Would you copy each line of the data below that has "Show"?

Records drawn from a dataset
++++++++++

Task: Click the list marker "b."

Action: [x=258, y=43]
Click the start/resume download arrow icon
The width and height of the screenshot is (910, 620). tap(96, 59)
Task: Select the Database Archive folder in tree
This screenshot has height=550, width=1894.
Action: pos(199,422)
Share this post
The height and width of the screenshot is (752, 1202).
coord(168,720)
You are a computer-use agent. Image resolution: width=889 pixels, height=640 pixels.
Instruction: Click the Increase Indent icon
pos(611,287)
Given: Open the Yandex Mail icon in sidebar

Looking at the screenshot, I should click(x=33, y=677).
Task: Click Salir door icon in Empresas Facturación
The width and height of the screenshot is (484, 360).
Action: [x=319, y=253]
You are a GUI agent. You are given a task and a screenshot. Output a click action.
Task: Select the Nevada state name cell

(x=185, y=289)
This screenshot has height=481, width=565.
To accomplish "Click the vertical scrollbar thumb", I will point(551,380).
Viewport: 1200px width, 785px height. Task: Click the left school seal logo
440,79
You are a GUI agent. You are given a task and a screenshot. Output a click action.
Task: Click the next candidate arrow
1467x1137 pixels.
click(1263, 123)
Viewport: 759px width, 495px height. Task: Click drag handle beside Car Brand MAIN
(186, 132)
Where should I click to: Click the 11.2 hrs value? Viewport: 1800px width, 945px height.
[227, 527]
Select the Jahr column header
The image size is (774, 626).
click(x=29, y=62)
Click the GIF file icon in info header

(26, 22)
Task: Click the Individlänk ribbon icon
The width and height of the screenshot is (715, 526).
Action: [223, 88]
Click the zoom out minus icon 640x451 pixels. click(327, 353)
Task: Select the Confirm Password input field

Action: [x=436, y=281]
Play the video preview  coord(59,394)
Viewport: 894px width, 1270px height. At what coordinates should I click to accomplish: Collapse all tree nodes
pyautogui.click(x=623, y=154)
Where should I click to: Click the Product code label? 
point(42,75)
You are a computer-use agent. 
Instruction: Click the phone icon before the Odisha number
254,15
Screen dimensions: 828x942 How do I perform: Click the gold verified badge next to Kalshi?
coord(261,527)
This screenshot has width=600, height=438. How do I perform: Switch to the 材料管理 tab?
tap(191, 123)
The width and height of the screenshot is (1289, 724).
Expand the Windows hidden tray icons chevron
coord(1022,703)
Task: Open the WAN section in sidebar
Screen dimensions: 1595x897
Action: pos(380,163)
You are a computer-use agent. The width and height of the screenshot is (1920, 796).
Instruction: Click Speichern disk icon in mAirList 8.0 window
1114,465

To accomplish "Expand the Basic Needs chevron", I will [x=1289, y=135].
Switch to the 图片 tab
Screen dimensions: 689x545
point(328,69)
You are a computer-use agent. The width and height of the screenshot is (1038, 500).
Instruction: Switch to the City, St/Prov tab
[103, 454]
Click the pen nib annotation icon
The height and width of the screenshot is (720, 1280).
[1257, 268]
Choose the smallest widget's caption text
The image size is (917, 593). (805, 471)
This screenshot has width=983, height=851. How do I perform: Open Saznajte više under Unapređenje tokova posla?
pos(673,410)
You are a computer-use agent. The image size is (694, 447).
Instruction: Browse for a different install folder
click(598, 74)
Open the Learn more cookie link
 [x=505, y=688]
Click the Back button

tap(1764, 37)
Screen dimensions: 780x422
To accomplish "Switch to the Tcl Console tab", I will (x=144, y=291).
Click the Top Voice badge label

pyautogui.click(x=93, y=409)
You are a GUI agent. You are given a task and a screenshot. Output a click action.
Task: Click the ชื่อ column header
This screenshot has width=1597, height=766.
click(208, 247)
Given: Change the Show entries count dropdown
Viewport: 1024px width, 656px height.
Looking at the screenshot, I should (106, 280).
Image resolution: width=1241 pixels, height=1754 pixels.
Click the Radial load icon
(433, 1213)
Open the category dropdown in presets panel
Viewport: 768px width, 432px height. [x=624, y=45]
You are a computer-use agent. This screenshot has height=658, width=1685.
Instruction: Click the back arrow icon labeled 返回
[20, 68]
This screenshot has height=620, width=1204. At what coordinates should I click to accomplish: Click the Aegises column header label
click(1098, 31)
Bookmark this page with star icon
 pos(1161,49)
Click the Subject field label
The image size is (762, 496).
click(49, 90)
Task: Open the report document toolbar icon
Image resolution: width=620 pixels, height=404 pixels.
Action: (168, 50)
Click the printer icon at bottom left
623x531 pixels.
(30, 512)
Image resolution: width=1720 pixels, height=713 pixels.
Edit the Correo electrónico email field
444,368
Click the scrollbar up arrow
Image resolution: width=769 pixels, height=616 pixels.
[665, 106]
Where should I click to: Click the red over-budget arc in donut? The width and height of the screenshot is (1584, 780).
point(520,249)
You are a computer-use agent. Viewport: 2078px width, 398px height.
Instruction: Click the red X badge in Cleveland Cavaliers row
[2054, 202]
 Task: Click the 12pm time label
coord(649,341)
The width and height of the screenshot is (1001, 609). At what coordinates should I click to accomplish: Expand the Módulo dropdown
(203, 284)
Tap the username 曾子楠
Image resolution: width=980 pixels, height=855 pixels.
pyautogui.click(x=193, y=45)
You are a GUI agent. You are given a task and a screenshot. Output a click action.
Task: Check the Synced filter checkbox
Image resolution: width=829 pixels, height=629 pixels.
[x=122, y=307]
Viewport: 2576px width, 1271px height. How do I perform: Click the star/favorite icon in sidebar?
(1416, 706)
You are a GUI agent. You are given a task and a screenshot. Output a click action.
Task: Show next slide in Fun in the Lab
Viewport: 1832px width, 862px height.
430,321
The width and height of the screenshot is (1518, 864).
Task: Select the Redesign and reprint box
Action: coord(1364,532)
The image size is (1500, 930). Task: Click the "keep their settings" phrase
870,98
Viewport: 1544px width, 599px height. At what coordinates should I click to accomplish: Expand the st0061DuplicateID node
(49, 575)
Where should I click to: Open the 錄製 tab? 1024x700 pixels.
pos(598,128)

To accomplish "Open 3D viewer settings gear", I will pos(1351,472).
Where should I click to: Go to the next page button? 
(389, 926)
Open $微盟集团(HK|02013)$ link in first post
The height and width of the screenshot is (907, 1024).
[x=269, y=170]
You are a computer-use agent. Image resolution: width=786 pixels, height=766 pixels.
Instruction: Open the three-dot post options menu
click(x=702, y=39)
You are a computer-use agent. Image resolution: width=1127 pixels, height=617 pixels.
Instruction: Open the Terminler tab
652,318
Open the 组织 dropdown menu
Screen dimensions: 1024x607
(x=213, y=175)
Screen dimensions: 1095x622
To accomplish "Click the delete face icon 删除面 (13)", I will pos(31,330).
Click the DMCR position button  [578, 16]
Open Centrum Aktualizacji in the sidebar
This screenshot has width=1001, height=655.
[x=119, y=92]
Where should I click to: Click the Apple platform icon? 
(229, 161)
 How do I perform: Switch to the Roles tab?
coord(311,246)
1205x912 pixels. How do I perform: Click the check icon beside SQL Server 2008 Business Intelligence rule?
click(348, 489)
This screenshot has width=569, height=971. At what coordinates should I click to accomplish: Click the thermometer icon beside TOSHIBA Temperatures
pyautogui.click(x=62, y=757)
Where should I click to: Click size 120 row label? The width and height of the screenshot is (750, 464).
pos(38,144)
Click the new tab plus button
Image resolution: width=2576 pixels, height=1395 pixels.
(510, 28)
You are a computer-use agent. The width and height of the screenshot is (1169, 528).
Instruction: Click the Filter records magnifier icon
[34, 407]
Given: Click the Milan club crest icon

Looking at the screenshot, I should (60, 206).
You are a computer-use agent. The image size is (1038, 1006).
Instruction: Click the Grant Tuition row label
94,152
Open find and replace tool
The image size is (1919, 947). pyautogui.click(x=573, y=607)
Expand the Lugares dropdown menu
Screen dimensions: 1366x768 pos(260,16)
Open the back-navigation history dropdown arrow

++++++++++

> _Task output_
Given: Change the Show entries count dropdown
Task: Show next slide in Fun in the Lab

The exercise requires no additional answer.